▸ Stored data:

▼▼▼

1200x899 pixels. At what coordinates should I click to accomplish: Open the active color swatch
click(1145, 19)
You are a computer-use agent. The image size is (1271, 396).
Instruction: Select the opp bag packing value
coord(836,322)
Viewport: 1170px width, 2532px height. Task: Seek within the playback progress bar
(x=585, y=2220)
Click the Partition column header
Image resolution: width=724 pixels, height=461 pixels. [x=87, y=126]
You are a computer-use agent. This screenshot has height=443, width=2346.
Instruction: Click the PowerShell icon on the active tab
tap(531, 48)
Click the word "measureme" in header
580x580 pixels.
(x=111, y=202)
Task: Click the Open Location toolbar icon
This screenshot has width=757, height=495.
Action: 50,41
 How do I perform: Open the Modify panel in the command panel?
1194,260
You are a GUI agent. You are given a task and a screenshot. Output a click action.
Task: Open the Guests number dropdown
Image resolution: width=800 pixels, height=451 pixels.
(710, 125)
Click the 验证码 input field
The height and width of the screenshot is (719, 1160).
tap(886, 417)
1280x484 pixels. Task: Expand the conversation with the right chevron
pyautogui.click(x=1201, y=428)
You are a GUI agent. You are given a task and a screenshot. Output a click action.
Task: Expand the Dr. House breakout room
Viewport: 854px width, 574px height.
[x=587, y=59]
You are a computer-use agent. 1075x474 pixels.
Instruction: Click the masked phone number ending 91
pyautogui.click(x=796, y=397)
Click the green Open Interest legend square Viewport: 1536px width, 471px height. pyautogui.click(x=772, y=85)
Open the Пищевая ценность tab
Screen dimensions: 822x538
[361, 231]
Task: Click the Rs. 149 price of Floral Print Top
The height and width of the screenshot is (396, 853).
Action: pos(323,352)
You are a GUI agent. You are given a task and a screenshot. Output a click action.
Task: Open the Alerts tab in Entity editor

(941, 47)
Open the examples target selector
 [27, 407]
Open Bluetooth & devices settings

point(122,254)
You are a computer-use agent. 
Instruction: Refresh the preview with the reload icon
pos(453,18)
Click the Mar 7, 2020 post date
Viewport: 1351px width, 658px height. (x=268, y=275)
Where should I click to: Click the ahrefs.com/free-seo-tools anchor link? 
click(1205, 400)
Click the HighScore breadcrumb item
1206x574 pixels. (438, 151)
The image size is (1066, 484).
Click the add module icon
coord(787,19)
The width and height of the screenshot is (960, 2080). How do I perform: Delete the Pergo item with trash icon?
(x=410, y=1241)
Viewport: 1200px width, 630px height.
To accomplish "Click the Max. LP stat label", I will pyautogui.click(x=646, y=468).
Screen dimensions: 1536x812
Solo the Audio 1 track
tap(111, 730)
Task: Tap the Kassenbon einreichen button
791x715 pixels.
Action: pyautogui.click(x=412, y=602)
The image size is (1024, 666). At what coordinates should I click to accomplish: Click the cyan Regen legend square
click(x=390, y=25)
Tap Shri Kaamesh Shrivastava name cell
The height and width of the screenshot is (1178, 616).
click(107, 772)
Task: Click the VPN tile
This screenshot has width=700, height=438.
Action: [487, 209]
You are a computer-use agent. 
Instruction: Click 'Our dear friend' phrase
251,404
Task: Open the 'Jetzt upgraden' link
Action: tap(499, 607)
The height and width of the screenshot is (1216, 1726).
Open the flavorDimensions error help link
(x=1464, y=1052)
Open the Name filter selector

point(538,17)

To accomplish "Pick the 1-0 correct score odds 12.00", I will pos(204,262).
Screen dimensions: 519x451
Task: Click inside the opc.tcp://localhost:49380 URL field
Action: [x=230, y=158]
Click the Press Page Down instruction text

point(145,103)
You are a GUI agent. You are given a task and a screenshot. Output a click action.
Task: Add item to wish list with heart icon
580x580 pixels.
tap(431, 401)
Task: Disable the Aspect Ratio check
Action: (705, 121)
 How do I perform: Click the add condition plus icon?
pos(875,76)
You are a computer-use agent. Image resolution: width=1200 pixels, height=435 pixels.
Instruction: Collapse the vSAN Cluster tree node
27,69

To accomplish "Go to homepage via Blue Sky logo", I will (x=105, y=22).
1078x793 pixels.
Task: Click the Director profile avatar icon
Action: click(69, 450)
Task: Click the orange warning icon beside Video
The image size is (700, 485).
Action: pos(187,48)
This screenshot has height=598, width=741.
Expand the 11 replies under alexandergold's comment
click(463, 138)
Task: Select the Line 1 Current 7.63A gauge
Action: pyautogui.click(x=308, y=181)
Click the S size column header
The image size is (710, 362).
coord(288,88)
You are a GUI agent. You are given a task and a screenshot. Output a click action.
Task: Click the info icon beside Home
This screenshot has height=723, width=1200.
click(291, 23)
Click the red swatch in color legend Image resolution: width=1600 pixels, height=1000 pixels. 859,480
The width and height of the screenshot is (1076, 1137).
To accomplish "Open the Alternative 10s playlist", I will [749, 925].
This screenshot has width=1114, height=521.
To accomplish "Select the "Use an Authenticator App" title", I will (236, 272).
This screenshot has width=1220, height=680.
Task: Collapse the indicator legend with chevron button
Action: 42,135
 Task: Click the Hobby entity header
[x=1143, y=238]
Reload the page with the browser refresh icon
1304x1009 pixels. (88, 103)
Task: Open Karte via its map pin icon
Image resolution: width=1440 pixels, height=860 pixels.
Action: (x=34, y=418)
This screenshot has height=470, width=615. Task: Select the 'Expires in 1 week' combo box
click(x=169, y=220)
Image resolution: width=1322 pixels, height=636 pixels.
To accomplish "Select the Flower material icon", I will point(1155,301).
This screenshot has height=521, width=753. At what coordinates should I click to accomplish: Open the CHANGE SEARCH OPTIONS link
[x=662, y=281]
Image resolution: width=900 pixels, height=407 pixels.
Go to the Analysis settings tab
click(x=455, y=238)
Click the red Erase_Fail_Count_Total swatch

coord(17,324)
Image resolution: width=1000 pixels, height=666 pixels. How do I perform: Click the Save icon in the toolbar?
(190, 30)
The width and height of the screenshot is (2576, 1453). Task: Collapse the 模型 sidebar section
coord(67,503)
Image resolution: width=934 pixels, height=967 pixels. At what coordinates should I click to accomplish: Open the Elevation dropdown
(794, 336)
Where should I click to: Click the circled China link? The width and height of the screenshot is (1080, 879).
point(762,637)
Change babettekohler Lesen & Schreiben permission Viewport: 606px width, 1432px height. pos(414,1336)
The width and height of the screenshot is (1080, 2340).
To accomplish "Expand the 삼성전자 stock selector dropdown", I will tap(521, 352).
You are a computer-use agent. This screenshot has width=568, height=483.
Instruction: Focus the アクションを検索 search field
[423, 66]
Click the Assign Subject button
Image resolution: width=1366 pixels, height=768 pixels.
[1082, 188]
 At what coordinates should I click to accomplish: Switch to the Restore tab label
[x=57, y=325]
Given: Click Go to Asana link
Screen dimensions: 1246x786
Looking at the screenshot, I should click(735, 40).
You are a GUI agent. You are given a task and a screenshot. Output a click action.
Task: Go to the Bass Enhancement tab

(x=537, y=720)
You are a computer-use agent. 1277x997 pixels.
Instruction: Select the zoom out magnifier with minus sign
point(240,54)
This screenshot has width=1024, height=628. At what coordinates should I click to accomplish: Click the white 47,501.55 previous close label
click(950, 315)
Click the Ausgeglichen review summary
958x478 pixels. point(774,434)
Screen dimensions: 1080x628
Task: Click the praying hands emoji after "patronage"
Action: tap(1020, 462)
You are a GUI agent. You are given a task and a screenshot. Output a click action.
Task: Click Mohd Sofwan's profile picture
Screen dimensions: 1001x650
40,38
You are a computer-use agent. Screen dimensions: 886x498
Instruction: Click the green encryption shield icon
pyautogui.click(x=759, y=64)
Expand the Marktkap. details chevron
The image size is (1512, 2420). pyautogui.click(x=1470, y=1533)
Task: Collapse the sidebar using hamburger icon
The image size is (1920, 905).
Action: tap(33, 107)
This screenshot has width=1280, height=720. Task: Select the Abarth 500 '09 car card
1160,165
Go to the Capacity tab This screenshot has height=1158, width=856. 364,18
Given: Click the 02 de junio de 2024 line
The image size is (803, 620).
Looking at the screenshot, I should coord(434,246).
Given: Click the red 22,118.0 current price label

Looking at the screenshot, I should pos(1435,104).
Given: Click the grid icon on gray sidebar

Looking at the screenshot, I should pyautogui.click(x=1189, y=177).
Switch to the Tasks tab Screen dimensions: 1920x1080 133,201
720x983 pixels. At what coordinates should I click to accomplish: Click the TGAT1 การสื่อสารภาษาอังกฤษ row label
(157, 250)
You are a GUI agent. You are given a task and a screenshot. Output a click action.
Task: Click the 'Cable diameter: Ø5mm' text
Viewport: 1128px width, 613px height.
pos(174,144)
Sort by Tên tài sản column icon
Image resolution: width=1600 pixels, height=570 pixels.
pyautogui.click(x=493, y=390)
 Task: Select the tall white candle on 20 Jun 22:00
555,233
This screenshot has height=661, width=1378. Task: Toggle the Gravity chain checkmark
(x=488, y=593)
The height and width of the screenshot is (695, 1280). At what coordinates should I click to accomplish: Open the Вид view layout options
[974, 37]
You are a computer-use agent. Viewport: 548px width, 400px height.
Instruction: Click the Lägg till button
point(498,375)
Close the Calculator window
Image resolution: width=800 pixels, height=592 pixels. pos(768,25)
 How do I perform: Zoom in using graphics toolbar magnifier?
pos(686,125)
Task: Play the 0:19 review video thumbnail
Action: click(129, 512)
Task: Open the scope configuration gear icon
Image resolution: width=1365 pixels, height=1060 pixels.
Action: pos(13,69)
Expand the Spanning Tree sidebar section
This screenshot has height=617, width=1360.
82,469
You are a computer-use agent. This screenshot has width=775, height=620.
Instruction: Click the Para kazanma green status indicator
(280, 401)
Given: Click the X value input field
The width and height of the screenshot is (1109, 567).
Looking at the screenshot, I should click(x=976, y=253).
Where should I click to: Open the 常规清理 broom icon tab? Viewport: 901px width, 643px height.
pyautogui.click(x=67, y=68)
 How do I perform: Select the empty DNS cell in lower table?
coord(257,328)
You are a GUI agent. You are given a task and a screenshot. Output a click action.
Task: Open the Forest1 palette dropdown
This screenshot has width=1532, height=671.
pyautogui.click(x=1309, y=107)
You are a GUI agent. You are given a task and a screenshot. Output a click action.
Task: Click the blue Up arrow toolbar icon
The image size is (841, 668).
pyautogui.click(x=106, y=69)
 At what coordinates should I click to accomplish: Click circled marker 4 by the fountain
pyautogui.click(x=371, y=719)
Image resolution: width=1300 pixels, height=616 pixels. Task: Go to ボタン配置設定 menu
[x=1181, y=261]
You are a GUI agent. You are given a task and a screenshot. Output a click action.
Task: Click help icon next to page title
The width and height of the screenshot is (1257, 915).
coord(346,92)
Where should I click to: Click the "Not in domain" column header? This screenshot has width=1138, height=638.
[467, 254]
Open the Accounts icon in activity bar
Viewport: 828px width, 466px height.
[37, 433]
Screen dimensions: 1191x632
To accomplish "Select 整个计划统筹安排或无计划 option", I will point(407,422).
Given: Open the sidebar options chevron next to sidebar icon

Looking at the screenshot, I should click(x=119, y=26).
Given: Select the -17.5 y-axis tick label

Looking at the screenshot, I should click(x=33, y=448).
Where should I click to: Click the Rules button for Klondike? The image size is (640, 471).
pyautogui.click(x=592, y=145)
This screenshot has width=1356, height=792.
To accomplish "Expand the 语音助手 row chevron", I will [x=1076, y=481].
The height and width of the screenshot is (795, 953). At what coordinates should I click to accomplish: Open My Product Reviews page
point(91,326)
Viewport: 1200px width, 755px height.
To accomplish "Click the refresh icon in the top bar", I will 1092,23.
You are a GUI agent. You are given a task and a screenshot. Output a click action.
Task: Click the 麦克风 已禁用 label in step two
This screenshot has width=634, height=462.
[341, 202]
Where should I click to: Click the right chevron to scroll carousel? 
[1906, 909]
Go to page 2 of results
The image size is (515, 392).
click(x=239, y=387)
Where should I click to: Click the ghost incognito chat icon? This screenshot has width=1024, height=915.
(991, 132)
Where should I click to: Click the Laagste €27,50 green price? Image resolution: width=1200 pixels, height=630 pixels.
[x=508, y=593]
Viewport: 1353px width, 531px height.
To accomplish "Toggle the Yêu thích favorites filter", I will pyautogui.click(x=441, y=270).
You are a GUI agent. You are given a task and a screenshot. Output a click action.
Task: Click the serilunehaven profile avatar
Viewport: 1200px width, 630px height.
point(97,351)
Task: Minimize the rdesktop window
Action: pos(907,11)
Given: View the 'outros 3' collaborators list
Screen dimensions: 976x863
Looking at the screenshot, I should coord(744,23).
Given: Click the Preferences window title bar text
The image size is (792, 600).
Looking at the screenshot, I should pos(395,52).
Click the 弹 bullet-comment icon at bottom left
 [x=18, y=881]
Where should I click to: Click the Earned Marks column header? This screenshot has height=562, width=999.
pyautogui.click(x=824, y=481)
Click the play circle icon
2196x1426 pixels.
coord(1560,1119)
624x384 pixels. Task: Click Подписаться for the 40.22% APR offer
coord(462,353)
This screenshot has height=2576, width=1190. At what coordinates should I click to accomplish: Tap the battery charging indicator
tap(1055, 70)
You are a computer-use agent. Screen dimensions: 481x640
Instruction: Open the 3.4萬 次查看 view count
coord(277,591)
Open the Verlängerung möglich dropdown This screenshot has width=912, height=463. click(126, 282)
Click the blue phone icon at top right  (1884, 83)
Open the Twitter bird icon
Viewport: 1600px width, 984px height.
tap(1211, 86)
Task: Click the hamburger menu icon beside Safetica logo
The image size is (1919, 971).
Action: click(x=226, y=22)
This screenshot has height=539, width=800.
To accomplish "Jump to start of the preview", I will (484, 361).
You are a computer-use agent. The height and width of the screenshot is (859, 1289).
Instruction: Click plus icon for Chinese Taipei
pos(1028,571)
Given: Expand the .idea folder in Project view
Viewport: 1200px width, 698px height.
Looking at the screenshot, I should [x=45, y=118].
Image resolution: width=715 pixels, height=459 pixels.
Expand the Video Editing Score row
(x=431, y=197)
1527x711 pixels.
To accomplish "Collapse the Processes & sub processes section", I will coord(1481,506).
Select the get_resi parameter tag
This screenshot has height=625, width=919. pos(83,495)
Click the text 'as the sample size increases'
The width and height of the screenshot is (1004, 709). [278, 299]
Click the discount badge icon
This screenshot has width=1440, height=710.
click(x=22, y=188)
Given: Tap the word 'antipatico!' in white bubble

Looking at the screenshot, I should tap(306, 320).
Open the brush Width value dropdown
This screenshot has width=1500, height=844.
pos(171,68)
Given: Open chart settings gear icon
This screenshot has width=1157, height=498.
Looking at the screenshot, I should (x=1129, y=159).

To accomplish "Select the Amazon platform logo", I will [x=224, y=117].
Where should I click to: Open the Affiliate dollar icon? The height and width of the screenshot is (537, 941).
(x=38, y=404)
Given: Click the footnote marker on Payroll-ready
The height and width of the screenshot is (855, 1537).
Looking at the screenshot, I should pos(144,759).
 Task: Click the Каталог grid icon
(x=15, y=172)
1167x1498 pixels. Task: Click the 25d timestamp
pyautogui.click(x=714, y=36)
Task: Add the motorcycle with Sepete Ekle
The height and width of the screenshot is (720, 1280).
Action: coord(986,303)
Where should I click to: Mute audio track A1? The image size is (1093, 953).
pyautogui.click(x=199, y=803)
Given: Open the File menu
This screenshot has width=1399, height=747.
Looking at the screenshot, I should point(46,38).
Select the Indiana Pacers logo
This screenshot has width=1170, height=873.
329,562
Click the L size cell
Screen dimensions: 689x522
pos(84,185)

▲▲▲

▸ Your instructions: Show every line above in which the word "hamburger" occurs.

▸ Reply to the exercise:
Task: Collapse the sidebar using hamburger icon
Task: Click the hamburger menu icon beside Safetica logo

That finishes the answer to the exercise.